Another panelist talked of developing an information template and adjusting the template based on the frequency of customer requests. The advantage of the template is that it can be reviewed and examined by all tiers of an organization.
The general feeling at the panel was that there is increasing demand for two types of information: standard information and bespoke or custom requests. Processes had to be in place to handle both types of requests promptly.
“The human action of breaking bread we all miss, but the efficiency of what we were able to do with pre-recorded and virtual live events [is now a fixture]”
One panelist said his firm aims to turn around LP client requests within 24 hours, admitting that it was not always possible.
Another speaker spoke of establishing an investor reporting group made of representatives of the deal, IT and client services teams to plan steps and processes to deliver the information to clients. Such a firm-wide effort helps to collapse the silos of information that spring up. The object, the person said, is to spread knowledge and understanding across the institution.
Other firms recounted great success when they pre-recorded and posted their annual meetings and held Zoom meetings for their committees. Two funds reported more viewers of their virtual events than attendees at the normal on-site events. Noting the incredible efficiency of virtual meetings, funds are now looking for some way to combine both on- and off-site elements.
‘To Zoom’ is here to stay
At another panel, speakers noted that virtual meetings are now embedded in the communications strategy of their office and among the deal teams, despite a gradual return toward in-person meetings as covid vaccination numbers climb.
Panelists agreed that “to Zoom” was among the permanent changes to their operations, even as some working patterns resumed.

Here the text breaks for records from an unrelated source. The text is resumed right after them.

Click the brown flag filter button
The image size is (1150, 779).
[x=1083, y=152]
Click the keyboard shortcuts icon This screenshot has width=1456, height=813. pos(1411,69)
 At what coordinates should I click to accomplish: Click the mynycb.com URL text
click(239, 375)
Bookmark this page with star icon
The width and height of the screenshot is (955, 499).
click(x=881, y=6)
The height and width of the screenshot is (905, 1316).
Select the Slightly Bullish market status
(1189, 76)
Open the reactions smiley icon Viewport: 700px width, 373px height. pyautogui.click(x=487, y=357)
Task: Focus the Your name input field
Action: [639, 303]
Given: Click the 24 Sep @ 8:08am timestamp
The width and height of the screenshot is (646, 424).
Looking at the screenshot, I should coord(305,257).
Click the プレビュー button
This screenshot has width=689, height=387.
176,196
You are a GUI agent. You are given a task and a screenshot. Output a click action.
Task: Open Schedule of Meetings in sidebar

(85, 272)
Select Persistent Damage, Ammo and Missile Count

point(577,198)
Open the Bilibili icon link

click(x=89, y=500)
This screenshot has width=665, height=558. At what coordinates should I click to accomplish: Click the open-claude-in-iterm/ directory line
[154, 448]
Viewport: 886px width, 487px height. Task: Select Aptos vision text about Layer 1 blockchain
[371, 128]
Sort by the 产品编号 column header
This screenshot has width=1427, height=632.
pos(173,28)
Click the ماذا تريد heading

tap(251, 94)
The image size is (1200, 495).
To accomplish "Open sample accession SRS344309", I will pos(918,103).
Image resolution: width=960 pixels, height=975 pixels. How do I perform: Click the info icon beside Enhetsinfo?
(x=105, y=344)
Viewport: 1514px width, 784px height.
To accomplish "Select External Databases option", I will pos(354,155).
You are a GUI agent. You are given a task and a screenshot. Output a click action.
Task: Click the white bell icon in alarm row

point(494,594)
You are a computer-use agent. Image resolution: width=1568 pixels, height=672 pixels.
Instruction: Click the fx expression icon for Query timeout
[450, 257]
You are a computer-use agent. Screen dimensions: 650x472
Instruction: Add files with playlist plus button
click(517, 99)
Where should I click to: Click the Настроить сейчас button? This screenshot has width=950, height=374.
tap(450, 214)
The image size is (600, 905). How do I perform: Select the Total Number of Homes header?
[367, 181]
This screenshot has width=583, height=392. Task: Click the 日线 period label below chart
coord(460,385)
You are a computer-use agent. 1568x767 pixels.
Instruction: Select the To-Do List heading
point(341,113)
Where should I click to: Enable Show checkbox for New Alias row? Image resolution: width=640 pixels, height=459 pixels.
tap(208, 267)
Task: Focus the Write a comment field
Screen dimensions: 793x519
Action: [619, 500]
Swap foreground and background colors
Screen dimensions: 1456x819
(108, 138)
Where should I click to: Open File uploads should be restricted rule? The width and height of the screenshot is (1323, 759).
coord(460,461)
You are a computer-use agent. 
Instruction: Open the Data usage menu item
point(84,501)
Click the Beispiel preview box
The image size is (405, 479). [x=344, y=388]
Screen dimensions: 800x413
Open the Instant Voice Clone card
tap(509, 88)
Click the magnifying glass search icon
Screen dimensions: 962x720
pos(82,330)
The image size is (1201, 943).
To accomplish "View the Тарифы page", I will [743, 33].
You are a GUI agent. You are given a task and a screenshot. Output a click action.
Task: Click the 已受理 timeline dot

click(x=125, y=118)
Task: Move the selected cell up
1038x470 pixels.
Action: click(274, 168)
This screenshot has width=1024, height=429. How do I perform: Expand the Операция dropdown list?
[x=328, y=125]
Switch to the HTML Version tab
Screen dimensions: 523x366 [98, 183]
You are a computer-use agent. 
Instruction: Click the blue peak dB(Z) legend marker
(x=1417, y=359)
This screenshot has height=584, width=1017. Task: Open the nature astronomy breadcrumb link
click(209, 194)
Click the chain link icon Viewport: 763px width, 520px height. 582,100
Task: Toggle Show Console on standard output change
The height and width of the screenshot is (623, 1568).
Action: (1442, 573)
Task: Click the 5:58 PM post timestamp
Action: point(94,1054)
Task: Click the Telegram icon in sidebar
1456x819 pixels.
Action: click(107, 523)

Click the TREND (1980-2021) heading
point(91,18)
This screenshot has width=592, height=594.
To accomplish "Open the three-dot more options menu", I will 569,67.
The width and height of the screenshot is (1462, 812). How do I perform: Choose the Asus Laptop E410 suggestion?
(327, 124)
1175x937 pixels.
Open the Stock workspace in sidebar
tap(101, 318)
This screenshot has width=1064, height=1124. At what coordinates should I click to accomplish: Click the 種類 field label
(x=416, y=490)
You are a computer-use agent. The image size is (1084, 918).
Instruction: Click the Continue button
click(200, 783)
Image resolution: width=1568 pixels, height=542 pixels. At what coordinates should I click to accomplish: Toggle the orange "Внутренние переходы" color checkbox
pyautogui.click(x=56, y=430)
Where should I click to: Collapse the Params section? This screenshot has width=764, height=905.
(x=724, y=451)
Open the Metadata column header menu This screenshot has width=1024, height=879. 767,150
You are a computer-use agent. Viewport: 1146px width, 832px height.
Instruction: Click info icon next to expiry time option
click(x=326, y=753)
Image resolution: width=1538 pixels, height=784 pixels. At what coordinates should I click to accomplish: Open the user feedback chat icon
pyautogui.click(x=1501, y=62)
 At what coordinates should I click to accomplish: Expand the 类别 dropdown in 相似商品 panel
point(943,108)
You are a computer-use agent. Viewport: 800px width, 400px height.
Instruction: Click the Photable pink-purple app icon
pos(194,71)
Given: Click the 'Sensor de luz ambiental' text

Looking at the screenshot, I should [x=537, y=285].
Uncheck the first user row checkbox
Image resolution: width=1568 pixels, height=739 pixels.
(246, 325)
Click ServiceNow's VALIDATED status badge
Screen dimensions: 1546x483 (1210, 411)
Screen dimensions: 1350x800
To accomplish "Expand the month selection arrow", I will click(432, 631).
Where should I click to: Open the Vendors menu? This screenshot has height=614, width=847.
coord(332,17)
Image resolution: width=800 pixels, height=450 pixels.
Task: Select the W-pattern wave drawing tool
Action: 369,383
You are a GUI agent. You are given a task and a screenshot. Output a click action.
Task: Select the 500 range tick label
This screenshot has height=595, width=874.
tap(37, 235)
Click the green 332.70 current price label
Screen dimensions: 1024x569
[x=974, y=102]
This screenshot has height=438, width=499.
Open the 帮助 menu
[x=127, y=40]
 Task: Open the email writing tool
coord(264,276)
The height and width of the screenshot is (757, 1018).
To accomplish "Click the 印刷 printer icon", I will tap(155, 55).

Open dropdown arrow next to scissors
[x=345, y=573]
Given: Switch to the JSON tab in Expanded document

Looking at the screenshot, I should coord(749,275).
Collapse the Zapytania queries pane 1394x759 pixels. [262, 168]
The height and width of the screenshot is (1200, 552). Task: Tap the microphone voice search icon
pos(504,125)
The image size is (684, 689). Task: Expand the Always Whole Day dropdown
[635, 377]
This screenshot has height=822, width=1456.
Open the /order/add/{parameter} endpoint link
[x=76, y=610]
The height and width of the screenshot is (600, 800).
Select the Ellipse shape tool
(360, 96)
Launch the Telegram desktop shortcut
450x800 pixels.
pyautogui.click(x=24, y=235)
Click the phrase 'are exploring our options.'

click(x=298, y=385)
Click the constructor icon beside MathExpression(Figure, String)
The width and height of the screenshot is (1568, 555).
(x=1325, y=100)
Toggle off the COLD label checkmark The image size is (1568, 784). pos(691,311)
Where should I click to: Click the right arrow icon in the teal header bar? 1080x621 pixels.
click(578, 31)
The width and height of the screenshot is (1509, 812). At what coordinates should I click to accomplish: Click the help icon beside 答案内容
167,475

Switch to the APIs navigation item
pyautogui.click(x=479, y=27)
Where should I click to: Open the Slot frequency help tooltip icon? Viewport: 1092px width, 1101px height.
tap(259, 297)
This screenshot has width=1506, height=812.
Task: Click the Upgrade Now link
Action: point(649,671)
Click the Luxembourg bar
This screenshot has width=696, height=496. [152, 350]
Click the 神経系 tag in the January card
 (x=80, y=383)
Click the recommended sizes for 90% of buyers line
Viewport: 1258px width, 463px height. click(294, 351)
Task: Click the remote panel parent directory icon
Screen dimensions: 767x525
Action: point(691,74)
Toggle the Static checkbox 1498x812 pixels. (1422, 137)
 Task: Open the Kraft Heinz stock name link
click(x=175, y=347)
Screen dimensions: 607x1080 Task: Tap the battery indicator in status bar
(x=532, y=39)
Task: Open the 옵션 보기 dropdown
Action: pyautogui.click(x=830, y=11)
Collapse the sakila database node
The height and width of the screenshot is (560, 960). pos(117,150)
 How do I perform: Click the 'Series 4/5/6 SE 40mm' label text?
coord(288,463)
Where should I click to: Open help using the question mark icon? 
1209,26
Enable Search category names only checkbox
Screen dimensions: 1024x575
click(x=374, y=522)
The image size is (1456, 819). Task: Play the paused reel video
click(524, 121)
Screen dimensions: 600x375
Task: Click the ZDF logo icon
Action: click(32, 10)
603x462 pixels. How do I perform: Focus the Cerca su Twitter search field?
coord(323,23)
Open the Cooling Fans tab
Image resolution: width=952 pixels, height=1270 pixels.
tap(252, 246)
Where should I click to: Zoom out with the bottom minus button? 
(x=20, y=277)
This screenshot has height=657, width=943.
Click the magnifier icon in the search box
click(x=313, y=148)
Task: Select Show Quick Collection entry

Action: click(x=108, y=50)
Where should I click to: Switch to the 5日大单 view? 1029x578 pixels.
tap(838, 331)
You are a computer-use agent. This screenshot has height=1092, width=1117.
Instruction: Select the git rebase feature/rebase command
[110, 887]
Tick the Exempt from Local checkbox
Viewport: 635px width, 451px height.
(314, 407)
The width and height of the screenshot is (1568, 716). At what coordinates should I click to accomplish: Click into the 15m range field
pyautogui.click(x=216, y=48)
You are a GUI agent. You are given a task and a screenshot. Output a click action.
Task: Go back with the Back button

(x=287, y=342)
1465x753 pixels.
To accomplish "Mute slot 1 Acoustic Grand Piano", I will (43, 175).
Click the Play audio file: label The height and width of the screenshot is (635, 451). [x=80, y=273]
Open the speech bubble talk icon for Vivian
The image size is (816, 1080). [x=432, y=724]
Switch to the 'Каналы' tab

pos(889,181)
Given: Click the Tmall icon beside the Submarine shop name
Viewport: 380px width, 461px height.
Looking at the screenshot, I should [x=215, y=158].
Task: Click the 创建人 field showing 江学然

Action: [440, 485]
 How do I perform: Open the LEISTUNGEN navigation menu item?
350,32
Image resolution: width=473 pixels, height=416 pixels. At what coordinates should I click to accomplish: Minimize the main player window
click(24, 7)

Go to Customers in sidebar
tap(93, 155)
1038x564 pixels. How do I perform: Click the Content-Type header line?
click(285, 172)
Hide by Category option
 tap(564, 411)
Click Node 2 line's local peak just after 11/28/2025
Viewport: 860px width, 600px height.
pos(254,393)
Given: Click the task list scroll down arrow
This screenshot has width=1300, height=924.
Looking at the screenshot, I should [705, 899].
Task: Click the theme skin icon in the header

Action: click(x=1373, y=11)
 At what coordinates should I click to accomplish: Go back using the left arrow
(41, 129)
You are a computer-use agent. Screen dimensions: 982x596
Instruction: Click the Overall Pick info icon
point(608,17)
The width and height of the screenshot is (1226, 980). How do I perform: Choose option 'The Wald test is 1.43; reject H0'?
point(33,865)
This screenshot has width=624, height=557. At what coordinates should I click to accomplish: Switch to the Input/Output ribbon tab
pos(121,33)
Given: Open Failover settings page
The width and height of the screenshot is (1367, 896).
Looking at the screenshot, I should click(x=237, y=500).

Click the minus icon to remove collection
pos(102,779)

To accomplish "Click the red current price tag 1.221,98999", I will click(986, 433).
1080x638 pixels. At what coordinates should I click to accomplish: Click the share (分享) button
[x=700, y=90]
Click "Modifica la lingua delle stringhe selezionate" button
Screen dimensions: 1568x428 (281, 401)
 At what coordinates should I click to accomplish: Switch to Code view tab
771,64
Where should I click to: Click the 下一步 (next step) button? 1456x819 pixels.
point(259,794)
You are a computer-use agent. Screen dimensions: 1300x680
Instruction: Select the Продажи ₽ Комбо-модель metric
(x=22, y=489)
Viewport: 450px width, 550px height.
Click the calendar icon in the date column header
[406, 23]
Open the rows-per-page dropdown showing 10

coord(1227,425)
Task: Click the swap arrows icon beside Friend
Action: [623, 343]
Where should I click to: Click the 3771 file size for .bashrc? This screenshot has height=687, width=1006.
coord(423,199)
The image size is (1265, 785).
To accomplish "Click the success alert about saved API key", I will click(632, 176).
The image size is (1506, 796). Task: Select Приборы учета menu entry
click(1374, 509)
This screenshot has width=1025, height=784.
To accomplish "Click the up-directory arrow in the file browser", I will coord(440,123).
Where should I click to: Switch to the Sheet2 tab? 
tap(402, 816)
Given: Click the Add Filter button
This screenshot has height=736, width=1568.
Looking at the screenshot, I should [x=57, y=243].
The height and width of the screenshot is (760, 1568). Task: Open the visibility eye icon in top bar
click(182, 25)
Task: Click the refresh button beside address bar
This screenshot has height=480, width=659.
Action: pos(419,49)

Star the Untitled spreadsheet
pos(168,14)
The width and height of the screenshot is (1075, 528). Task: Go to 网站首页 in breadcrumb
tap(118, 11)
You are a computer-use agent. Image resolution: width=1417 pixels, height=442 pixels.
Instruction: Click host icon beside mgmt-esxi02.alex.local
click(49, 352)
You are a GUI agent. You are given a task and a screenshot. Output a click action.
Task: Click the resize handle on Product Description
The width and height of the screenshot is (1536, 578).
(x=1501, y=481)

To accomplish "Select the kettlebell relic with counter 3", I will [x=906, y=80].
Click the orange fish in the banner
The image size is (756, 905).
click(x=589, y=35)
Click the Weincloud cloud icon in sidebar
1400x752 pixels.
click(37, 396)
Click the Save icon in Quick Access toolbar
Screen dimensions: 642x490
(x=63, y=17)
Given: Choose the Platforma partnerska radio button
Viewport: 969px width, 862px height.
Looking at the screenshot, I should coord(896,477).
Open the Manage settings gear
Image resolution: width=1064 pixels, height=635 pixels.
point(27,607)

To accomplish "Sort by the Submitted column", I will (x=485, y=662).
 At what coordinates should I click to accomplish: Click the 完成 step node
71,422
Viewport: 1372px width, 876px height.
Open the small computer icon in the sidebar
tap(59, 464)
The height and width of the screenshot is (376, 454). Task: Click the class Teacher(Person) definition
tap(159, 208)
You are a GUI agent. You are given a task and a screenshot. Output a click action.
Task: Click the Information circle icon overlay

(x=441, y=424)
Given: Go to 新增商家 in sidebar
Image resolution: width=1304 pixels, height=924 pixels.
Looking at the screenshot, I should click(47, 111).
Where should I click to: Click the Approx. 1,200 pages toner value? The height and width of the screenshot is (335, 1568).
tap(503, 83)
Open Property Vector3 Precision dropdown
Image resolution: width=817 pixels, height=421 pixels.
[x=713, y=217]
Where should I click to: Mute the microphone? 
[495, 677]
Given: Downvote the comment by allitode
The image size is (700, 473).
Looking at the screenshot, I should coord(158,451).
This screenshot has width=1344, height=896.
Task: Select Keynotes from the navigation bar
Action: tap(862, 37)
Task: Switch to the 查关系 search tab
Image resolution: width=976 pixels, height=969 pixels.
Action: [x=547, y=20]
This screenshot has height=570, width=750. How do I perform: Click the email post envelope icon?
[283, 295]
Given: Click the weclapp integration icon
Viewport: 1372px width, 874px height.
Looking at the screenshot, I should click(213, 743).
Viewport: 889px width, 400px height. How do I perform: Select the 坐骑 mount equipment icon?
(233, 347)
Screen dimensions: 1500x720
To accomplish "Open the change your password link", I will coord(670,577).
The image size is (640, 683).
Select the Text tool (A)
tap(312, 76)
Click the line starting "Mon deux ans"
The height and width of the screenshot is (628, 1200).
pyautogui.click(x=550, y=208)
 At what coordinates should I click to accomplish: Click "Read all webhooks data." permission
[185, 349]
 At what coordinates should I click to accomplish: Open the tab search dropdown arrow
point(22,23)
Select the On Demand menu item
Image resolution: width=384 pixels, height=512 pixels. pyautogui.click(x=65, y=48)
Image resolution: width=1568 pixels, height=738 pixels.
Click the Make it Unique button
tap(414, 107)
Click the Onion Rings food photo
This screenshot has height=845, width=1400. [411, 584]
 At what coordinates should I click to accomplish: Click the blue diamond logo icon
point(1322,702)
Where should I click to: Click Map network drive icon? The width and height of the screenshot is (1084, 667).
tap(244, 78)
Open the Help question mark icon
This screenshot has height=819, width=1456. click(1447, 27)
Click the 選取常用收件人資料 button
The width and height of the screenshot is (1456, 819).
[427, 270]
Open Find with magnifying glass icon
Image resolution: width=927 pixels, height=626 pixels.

“We’re going to consult with our LPs” about how best to communicate, said one CFO. “The human action of breaking bread we all miss, but the efficiency of what we were able to do with pre-recorded and virtual live events” is now a fixture.
Another explained that her firm pre-recorded briefings and updates, often in segments “so we could take them and use them in other areas… You felt like you were on TV for three or four hours with consultants and investors at the same time and not having to worry about plane and train schedules. It really didn’t slow down any of the fundraising and investor meetings.”
“[Pre-recorded briefings] really didn’t slow down any of the fundraising and investor meetings”
Another said her firm had reviewed “how much of our portfolio board meetings we should do (annually) in person… we could do at least one or two virtually and two in-person.”Virtual, said one private credit advisory firm COO, means “the cost per at-bat has gotten less.” The savings in time and money on first-time screening meetings was the greatest benefit of virtual fundraising and one they would continue to employ.
The CFO of a mid-market private equity firm that recently closed its fifth fund said the fundraising and due diligence process sped along during the pandemic. “We can do three to four calls in a day,” she said, compared with that many physical meetings in a week.
Emerging long-term advantages of virtual fundraising include the ability to share and refer to documents easily, as well as the ability to bring larger numbers of partners onto fundraising calls. Pre-pandemic, it was more difficult to get schedules to align.